> _Given entries_:
---

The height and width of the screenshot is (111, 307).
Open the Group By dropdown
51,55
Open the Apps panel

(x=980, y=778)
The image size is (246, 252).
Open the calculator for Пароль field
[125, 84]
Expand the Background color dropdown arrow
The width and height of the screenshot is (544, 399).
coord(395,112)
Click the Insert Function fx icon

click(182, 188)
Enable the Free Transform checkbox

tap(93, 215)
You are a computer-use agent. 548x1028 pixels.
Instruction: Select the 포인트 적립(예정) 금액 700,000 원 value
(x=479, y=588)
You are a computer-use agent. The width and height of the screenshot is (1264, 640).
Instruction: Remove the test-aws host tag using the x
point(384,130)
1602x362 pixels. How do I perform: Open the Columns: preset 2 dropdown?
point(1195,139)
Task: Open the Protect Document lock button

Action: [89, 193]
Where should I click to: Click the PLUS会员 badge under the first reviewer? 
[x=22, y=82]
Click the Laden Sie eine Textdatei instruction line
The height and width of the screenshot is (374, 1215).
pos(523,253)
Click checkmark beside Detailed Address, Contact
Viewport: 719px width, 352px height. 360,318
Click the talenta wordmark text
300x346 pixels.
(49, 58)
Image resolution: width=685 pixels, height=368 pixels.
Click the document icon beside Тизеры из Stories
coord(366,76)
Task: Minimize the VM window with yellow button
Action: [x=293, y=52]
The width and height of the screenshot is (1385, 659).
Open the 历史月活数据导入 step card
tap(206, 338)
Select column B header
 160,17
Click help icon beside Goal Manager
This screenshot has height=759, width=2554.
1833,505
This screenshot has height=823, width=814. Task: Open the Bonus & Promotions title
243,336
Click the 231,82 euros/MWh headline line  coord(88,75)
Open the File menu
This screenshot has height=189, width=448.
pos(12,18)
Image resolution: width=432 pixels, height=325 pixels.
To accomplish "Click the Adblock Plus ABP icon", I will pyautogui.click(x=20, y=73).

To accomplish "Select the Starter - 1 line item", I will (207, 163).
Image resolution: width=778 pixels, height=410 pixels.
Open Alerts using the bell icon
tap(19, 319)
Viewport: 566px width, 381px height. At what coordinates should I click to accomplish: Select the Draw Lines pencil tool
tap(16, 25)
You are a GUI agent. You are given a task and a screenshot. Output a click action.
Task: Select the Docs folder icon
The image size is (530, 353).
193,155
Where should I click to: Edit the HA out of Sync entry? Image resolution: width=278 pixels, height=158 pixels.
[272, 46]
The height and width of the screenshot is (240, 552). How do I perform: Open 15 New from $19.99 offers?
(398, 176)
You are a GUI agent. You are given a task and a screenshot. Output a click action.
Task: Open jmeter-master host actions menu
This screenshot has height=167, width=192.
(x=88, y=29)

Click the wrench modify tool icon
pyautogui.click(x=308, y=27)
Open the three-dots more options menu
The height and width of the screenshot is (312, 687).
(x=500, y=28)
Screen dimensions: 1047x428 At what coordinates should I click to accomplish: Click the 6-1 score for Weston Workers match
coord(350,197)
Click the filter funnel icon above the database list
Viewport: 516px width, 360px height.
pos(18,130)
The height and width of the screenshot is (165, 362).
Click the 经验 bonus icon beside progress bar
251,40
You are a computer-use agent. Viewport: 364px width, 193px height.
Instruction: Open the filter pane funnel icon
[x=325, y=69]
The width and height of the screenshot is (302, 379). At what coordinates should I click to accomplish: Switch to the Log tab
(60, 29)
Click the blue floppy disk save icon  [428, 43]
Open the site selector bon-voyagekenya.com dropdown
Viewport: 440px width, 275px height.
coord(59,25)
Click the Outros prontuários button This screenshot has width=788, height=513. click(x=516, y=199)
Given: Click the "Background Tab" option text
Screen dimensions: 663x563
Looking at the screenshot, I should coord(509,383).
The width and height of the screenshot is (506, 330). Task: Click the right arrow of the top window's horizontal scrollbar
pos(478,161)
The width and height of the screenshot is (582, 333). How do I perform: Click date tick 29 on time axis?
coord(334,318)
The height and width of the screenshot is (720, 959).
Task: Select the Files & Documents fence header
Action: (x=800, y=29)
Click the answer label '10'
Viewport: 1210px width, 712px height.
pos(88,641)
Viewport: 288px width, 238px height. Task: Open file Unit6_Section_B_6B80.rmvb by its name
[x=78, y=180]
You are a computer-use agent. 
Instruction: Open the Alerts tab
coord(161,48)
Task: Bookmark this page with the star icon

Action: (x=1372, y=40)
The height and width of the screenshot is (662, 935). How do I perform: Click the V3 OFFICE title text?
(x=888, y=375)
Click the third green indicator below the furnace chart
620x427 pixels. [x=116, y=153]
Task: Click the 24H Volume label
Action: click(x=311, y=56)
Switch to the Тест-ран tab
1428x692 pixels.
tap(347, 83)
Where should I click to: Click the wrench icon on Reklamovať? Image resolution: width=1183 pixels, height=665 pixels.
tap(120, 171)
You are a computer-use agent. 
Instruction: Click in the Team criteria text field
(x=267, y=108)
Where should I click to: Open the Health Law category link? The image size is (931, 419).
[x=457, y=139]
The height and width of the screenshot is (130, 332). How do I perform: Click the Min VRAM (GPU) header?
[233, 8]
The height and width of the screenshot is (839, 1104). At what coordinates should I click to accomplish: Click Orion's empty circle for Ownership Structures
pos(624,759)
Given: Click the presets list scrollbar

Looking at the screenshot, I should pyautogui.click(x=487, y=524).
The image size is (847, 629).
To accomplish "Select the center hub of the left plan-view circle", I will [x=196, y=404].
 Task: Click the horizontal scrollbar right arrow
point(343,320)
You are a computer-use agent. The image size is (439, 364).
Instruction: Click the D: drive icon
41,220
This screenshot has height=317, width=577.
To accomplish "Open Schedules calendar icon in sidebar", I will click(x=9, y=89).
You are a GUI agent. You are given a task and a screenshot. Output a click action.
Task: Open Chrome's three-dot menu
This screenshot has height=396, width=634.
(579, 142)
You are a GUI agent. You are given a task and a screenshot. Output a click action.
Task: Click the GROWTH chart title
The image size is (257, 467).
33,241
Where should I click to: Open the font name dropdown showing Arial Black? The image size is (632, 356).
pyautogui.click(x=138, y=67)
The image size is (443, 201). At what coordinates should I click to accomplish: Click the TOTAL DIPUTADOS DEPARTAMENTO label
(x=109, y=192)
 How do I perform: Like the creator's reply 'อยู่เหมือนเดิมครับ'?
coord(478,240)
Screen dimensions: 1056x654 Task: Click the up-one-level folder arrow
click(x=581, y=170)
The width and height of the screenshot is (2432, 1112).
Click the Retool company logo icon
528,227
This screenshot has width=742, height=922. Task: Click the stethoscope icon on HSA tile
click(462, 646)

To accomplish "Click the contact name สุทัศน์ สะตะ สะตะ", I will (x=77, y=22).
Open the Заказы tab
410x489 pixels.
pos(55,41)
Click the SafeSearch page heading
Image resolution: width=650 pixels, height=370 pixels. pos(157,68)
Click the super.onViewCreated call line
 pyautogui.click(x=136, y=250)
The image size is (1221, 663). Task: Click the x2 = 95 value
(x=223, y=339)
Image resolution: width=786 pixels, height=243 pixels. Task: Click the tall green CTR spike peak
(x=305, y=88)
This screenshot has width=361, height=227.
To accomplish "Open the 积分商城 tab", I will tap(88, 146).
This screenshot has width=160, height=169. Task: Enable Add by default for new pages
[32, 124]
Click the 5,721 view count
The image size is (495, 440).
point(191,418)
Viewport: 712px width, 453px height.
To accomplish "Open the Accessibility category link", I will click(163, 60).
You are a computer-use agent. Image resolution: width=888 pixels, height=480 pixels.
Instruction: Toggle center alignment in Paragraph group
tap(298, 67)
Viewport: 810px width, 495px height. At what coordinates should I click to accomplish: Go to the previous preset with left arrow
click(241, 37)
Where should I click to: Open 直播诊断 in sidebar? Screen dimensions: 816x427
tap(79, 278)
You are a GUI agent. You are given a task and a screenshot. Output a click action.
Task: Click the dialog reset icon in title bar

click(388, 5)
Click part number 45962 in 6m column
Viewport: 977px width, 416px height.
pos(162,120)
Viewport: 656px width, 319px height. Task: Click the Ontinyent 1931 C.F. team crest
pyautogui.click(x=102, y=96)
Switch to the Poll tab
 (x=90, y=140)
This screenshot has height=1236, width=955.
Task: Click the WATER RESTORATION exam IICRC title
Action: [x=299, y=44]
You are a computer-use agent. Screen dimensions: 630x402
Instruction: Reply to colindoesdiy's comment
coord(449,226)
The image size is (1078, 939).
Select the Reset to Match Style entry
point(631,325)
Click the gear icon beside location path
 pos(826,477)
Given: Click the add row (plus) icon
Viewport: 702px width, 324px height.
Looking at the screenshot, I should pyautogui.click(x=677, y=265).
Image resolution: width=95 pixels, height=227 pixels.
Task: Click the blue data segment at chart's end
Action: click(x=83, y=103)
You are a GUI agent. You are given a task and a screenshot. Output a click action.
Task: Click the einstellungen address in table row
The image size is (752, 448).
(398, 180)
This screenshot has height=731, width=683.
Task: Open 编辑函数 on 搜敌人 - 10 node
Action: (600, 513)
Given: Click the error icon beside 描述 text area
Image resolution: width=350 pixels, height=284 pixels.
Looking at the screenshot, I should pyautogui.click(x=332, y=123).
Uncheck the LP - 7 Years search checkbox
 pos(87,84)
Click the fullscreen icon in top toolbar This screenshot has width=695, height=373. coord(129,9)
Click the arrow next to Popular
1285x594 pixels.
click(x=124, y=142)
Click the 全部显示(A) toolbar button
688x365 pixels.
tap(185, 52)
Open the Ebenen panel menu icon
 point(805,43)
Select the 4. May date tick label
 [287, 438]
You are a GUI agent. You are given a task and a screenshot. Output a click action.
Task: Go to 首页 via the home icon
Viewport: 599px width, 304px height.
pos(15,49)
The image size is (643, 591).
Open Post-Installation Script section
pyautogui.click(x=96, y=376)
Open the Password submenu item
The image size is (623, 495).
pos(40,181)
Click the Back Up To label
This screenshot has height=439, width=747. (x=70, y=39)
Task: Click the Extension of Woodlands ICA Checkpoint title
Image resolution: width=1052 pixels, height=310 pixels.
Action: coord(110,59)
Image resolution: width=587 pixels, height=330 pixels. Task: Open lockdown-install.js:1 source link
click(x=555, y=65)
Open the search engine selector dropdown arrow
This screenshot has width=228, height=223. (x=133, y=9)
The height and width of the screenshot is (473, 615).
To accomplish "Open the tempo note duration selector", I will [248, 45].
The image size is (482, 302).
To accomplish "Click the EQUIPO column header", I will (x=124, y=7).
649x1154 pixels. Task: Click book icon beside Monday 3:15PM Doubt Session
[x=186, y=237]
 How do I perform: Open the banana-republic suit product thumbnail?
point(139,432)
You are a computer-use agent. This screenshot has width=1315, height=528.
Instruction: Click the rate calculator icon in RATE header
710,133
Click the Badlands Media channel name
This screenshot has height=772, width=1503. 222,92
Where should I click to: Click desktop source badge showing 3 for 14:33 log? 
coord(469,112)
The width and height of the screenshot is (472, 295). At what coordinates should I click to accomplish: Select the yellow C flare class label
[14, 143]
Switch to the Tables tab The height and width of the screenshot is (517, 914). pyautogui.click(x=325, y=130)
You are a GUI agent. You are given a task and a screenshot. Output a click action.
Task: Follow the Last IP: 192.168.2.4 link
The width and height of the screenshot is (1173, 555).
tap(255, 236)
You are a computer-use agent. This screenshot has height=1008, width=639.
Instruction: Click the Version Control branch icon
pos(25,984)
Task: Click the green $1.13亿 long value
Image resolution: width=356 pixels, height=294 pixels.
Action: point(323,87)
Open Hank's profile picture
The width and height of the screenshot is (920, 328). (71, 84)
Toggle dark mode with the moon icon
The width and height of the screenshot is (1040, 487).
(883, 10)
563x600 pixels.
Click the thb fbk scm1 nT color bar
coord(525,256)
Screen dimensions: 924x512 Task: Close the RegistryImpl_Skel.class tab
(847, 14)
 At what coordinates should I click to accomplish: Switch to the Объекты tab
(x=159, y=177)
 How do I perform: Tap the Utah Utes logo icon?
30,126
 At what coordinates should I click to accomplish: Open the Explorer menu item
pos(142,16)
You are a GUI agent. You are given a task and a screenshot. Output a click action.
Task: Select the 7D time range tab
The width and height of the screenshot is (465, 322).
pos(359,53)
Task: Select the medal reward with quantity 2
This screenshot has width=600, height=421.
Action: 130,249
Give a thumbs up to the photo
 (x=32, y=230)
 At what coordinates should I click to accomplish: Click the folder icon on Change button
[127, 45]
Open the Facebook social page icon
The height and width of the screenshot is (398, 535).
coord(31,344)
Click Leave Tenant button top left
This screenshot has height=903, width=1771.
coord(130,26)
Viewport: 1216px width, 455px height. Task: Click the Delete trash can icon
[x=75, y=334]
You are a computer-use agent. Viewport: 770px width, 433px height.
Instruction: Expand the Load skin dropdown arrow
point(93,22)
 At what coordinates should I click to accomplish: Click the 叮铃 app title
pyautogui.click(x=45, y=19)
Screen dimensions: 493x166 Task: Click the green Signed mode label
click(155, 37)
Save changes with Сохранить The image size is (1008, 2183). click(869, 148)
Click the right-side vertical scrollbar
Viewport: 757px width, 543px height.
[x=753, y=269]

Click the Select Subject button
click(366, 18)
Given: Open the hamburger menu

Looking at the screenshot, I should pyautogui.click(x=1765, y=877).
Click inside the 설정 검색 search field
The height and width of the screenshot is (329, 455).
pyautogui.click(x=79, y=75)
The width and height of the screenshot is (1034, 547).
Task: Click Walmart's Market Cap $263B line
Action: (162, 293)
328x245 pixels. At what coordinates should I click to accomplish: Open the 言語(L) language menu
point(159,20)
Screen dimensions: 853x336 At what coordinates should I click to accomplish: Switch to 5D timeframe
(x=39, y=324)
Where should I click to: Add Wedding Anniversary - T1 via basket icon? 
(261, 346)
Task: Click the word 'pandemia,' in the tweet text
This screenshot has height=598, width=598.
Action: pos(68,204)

---

> _Assignment_:
From the listing above, output exactly the run of lines that starts with the line containing "1428x692 pixels." and ends with the line containing "This screenshot has height=317, width=577.".

> _Response to the task_:
1428x692 pixels.
tap(347, 83)
Where should I click to: Click the wrench icon on Reklamovať? Image resolution: width=1183 pixels, height=665 pixels.
tap(120, 171)
You are a computer-use agent. 
Instruction: Click in the Team criteria text field
(x=267, y=108)
Where should I click to: Open the Health Law category link? The image size is (931, 419).
[x=457, y=139]
The height and width of the screenshot is (130, 332). How do I perform: Click the Min VRAM (GPU) header?
[233, 8]
The height and width of the screenshot is (839, 1104). At what coordinates should I click to accomplish: Click Orion's empty circle for Ownership Structures
pos(624,759)
Given: Click the presets list scrollbar

Looking at the screenshot, I should pyautogui.click(x=487, y=524).
The image size is (847, 629).
To accomplish "Select the center hub of the left plan-view circle", I will [x=196, y=404].
 Task: Click the horizontal scrollbar right arrow
point(343,320)
You are a computer-use agent. The image size is (439, 364).
Instruction: Click the D: drive icon
41,220
This screenshot has height=317, width=577.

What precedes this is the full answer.